Answer

**step1** Understanding the problem

The problem asks us to factor the polynomial $$P(x)=x^4-23x^2-50$$ in two different ways. The two ways are specified as:
1. A product of linear factors (with real coefficients) and quadratic factors (with real coefficients and imaginary zeros). This typically refers to the factorization over the real numbers.
2. A product of linear factors (implied to be over complex numbers, as this is the only way to break down all quadratic factors that have imaginary zeros into linear factors).

**step2** Identifying the polynomial structure and initial factorization strategy

The given polynomial $$P(x)=x^4-23x^2-50$$ is a quartic polynomial that is in quadratic form. This means we can treat it like a quadratic equation by making a substitution.
Let $$u = x^2$$.
Substituting $$u$$ into the polynomial, we get:
$$P(u)=u^2-23u-50$$.

**step3** Factoring the quadratic expression

Now, we need to factor the quadratic expression $$u^2-23u-50$$. We look for two numbers that multiply to -50 and add up to -23.
We consider the factors of 50: (1, 50), (2, 25), (5, 10).
To get a product of -50 and a sum of -23, the two numbers are 2 and -25:
$$2 \times (-25) = -50$$
$$2 + (-25) = -23$$
So, the quadratic expression factors as $$(u+2)(u-25)$$.
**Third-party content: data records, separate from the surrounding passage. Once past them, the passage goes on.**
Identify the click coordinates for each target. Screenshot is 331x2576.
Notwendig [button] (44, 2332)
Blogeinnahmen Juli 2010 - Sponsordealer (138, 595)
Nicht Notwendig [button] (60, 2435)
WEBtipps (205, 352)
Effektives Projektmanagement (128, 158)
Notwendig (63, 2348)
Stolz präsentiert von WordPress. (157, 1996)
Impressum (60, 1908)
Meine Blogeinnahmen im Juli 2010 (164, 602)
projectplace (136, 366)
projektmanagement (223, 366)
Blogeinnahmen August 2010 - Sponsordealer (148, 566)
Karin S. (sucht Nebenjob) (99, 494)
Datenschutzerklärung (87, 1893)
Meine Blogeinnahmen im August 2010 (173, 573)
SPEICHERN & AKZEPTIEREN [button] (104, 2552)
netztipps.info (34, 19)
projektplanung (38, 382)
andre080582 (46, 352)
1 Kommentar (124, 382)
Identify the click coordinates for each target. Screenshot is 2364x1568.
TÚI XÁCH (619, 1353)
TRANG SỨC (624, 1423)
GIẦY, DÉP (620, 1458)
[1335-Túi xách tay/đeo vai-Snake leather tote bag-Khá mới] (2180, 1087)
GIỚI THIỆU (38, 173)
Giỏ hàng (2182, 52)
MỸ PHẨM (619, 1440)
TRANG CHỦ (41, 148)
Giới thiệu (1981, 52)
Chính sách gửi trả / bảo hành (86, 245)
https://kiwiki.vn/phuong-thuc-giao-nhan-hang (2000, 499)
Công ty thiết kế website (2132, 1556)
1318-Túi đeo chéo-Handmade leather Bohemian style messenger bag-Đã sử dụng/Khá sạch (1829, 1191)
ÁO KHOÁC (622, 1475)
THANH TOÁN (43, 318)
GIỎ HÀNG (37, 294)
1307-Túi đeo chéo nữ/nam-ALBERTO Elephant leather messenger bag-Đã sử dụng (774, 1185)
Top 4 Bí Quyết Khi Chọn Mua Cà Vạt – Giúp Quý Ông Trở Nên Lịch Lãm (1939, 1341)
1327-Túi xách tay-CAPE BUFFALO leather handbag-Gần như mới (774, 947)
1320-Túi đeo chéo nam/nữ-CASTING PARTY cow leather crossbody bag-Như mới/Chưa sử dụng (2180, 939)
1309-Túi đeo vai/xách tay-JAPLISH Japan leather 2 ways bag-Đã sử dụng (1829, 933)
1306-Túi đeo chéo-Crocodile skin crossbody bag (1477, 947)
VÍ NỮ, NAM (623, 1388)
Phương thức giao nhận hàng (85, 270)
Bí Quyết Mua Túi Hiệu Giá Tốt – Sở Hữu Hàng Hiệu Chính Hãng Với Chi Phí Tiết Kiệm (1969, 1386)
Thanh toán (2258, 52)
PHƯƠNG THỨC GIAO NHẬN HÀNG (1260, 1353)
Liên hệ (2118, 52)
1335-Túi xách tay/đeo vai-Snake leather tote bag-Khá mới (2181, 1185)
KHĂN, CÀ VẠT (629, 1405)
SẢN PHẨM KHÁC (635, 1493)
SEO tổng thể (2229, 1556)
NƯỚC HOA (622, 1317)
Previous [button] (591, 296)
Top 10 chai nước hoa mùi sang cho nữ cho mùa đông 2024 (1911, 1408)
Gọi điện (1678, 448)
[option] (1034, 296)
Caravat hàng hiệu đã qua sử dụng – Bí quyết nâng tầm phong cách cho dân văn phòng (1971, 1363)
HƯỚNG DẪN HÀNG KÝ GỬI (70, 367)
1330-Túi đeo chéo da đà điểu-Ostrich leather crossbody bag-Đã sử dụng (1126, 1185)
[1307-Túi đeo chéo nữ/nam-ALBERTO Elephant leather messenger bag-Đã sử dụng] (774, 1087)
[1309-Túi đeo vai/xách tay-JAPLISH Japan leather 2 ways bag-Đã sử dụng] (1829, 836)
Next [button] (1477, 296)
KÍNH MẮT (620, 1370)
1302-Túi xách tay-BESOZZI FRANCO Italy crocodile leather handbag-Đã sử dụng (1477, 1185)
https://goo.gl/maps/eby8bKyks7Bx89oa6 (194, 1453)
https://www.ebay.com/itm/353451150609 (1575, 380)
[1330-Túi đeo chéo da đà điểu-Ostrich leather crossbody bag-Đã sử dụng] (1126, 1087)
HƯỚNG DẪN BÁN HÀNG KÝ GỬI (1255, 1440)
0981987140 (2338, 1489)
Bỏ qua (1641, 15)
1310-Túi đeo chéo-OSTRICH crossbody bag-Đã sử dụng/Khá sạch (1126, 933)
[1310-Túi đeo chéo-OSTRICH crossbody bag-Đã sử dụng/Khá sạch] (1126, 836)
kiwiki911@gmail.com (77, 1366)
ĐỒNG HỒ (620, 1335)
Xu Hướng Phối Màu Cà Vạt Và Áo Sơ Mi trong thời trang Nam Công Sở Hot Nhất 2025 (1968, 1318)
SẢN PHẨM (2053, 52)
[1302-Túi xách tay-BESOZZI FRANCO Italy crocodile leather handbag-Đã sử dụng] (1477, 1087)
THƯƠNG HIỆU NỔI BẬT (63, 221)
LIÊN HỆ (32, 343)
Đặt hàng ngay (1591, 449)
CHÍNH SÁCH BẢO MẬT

**step4** Substituting back 'x' and partial factorization

Now, substitute $$x^2$$ back in for $$u$$:
$$P(x) = (x^2+2)(x^2-25)$$.

**step5** Further factorization using difference of squares

The term $$(x^2-25)$$ is a difference of squares, which can be factored using the formula $$a^2-b^2=(a-b)(a+b)$$.
Here, $$a=x$$ and $$b=5$$.
So, $$x^2-25 = (x-5)(x+5)$$.
Thus, the polynomial becomes:
$$P(x) = (x-5)(x+5)(x^2+2)$$.

**step6** Presenting Way 1: Factoring over Real Numbers

This factorization, $$P(x) = (x-5)(x+5)(x^2+2)$$, is the factorization over the real numbers.
- The factors $$(x-5)$$ and $$(x+5)$$ are linear factors with real coefficients (their roots are $$x=5$$ and $$x=-5$$, which are real numbers).
- The factor $$(x^2+2)$$ is a quadratic factor with real coefficients. To find its zeros, we set $$x^2+2=0$$, which gives $$x^2=-2$$. Taking the square root, $$x=\pm\sqrt{-2}=\pm i\sqrt{2}$$. These are imaginary zeros.
This form precisely matches the description "As a product of linear factors (with real coefficients) and quadratic factors (with real coefficients and imaginary zeros)".

**step7** Presenting Way 2: Factoring over Complex Numbers

To factor the polynomial completely into linear factors, we must consider all roots, including complex ones. We find the roots from each factor:
- From $$(x-5)$$, the root is $$x=5$$.
- From $$(x+5)$$, the root is $$x=-5$$.
- From $$(x^2+2)$$, the roots are $$x=i\sqrt{2}$$ and $$x=-i\sqrt{2}$$.
Thus, the four linear factors are $$(x-5)$$, $$(x+5)$$, $$(x-i\sqrt{2})$$, and $$(x+i\sqrt{2})$$.
So, the polynomial factored into linear factors over the complex numbers is:
$$P(x) = (x-5)(x+5)(x-i\sqrt{2})(x+i\sqrt{2})$$.